Direction | Copy out each of the following lines verbatim, with no changes.

— START —

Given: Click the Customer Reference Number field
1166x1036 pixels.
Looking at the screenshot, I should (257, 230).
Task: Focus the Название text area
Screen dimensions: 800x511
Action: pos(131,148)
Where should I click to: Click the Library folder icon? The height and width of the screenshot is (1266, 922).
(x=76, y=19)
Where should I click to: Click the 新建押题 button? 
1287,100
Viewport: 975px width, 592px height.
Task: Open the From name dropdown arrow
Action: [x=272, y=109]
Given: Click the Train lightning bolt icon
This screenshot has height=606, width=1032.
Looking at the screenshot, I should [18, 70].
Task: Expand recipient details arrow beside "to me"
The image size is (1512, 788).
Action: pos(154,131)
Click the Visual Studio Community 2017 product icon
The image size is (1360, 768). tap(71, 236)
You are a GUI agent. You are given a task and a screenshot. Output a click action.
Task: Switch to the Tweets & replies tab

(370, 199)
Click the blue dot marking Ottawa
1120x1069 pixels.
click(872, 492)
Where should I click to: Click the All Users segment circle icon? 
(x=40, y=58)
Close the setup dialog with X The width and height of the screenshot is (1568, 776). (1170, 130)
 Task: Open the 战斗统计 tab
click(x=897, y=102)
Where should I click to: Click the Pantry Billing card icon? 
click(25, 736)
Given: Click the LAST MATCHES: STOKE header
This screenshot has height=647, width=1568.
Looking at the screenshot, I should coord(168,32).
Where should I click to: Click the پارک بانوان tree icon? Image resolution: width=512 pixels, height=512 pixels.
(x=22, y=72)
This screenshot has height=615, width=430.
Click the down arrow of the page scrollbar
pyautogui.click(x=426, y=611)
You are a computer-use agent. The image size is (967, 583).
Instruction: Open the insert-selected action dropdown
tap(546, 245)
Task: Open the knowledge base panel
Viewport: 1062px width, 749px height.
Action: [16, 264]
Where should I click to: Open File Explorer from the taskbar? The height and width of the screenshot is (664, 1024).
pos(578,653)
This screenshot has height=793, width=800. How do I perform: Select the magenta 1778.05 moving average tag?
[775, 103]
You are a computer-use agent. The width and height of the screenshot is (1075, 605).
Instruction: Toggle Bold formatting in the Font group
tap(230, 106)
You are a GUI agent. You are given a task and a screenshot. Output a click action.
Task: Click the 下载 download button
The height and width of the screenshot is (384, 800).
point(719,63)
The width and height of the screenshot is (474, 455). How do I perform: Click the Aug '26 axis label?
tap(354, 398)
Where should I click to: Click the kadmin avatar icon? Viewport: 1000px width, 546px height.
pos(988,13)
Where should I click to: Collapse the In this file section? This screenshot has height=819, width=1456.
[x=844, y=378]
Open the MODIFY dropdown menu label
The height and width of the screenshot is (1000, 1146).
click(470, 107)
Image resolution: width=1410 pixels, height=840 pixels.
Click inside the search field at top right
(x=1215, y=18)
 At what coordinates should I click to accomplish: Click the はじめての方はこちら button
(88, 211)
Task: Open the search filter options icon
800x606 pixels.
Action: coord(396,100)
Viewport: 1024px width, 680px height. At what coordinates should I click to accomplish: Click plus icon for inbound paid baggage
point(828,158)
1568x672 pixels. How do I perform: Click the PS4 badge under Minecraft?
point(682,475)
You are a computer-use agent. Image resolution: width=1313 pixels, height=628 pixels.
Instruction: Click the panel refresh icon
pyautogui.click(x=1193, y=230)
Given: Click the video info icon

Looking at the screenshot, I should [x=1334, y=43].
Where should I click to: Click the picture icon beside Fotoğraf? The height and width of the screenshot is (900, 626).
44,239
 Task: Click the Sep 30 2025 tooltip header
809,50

— END —

Task answer |
Given: Click the Customer Reference Number field
1166x1036 pixels.
Looking at the screenshot, I should (257, 230).
Task: Focus the Название text area
Screen dimensions: 800x511
Action: pos(131,148)
Where should I click to: Click the Library folder icon? The height and width of the screenshot is (1266, 922).
(x=76, y=19)
Where should I click to: Click the 新建押题 button? 
1287,100
Viewport: 975px width, 592px height.
Task: Open the From name dropdown arrow
Action: [x=272, y=109]
Given: Click the Train lightning bolt icon
This screenshot has height=606, width=1032.
Looking at the screenshot, I should [18, 70].
Task: Expand recipient details arrow beside "to me"
The image size is (1512, 788).
Action: pos(154,131)
Click the Visual Studio Community 2017 product icon
The image size is (1360, 768). tap(71, 236)
You are a GUI agent. You are given a task and a screenshot. Output a click action.
Task: Switch to the Tweets & replies tab

(370, 199)
Click the blue dot marking Ottawa
1120x1069 pixels.
click(872, 492)
Where should I click to: Click the All Users segment circle icon? 
(x=40, y=58)
Close the setup dialog with X The width and height of the screenshot is (1568, 776). (1170, 130)
 Task: Open the 战斗统计 tab
click(x=897, y=102)
Where should I click to: Click the Pantry Billing card icon? 
click(25, 736)
Given: Click the LAST MATCHES: STOKE header
This screenshot has height=647, width=1568.
Looking at the screenshot, I should coord(168,32).
Where should I click to: Click the پارک بانوان tree icon? Image resolution: width=512 pixels, height=512 pixels.
(x=22, y=72)
This screenshot has height=615, width=430.
Click the down arrow of the page scrollbar
pyautogui.click(x=426, y=611)
You are a computer-use agent. The image size is (967, 583).
Instruction: Open the insert-selected action dropdown
tap(546, 245)
Task: Open the knowledge base panel
Viewport: 1062px width, 749px height.
Action: [16, 264]
Where should I click to: Open File Explorer from the taskbar? The height and width of the screenshot is (664, 1024).
pos(578,653)
This screenshot has height=793, width=800. How do I perform: Select the magenta 1778.05 moving average tag?
[775, 103]
You are a computer-use agent. The width and height of the screenshot is (1075, 605).
Instruction: Toggle Bold formatting in the Font group
tap(230, 106)
You are a GUI agent. You are given a task and a screenshot. Output a click action.
Task: Click the 下载 download button
The height and width of the screenshot is (384, 800).
point(719,63)
The width and height of the screenshot is (474, 455). How do I perform: Click the Aug '26 axis label?
tap(354, 398)
Where should I click to: Click the kadmin avatar icon? Viewport: 1000px width, 546px height.
pos(988,13)
Where should I click to: Collapse the In this file section? This screenshot has height=819, width=1456.
[x=844, y=378]
Open the MODIFY dropdown menu label
The height and width of the screenshot is (1000, 1146).
click(470, 107)
Image resolution: width=1410 pixels, height=840 pixels.
Click inside the search field at top right
(x=1215, y=18)
 At what coordinates should I click to accomplish: Click the はじめての方はこちら button
(88, 211)
Task: Open the search filter options icon
800x606 pixels.
Action: coord(396,100)
Viewport: 1024px width, 680px height. At what coordinates should I click to accomplish: Click plus icon for inbound paid baggage
point(828,158)
1568x672 pixels. How do I perform: Click the PS4 badge under Minecraft?
point(682,475)
You are a computer-use agent. Image resolution: width=1313 pixels, height=628 pixels.
Instruction: Click the panel refresh icon
pyautogui.click(x=1193, y=230)
Given: Click the video info icon

Looking at the screenshot, I should [x=1334, y=43].
Where should I click to: Click the picture icon beside Fotoğraf? The height and width of the screenshot is (900, 626).
44,239
 Task: Click the Sep 30 2025 tooltip header
809,50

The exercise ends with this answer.